Answer

**step1** Understanding the concept of a reciprocal

A reciprocal of a number is found by flipping its numerator and denominator. For example, if we have the number 2, we can write it as $$\frac{2}{1}$$. Its reciprocal is $$\frac{1}{2}$$. If we have the fraction $$\frac{3}{4}$$, its reciprocal is $$\frac{4}{3}$$. An important property of reciprocals is that when a number is multiplied by its reciprocal, the result is always 1.

**step2** Defining the problem

The problem asks us to find a rational number that is exactly the same as its reciprocal. This means we are looking for a number, let's call it 'the number', such that 'the number' is equal to 'the reciprocal of the number'.

**step3** Testing positive numbers

Let's try some simple rational numbers:
- If the number is 2, its reciprocal is $$\frac{1}{2}$$. Is 2 equal to $$\frac{1}{2}$$? No.
- If the number is $$\frac{1}{2}$$, its reciprocal is 2. Is $$\frac{1}{2}$$ equal to 2? No.
- If the number is 1, we can write it as $$\frac{1}{1}$$. Its reciprocal is also $$\frac{1}{1}$$, which is 1. Is 1 equal to 1? Yes! So, 1 is one such rational number.
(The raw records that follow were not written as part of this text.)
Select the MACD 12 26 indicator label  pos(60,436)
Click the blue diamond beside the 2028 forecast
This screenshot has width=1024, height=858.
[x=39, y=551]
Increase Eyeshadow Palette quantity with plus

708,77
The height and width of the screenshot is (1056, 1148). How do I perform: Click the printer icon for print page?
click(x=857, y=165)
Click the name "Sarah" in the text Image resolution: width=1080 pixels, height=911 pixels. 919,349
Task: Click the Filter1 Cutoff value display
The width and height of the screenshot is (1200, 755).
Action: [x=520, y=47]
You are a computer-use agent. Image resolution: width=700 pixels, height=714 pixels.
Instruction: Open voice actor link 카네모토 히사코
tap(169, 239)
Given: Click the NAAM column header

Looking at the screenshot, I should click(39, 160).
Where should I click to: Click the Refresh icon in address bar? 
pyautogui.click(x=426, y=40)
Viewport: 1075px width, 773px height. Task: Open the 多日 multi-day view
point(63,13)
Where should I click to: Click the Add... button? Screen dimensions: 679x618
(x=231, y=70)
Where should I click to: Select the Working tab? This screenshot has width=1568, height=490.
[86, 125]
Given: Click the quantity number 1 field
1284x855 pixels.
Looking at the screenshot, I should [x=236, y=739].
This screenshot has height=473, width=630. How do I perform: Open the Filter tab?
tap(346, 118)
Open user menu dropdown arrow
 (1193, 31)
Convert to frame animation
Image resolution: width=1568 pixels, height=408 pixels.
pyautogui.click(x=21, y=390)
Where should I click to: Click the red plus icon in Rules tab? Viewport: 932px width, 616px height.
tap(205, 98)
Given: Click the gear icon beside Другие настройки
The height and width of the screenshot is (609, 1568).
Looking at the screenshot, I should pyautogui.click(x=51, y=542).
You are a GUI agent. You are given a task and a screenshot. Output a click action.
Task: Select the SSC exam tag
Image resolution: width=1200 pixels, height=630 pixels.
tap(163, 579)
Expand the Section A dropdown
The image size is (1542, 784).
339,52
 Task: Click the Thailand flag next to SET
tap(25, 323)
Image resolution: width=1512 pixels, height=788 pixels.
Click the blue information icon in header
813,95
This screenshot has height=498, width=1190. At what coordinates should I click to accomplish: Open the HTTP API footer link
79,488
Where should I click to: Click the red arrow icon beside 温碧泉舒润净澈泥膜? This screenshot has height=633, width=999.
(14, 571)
**step4** Testing negative numbers

Rational numbers can also be negative. Let's consider negative rational numbers:
- If the number is -2, its reciprocal is $$\frac{1}{-2}$$, which can be written as $$-\frac{1}{2}$$. Is -2 equal to $$-\frac{1}{2}$$? No.
- If the number is -1, we can write it as $$\frac{-1}{1}$$. Its reciprocal is $$\frac{1}{-1}$$, which is also -1. Is -1 equal to -1? Yes! So, -1 is another such rational number.

**step5** Conclusion

Based on our tests, the rational numbers that are equal to their own reciprocals are 1 and -1.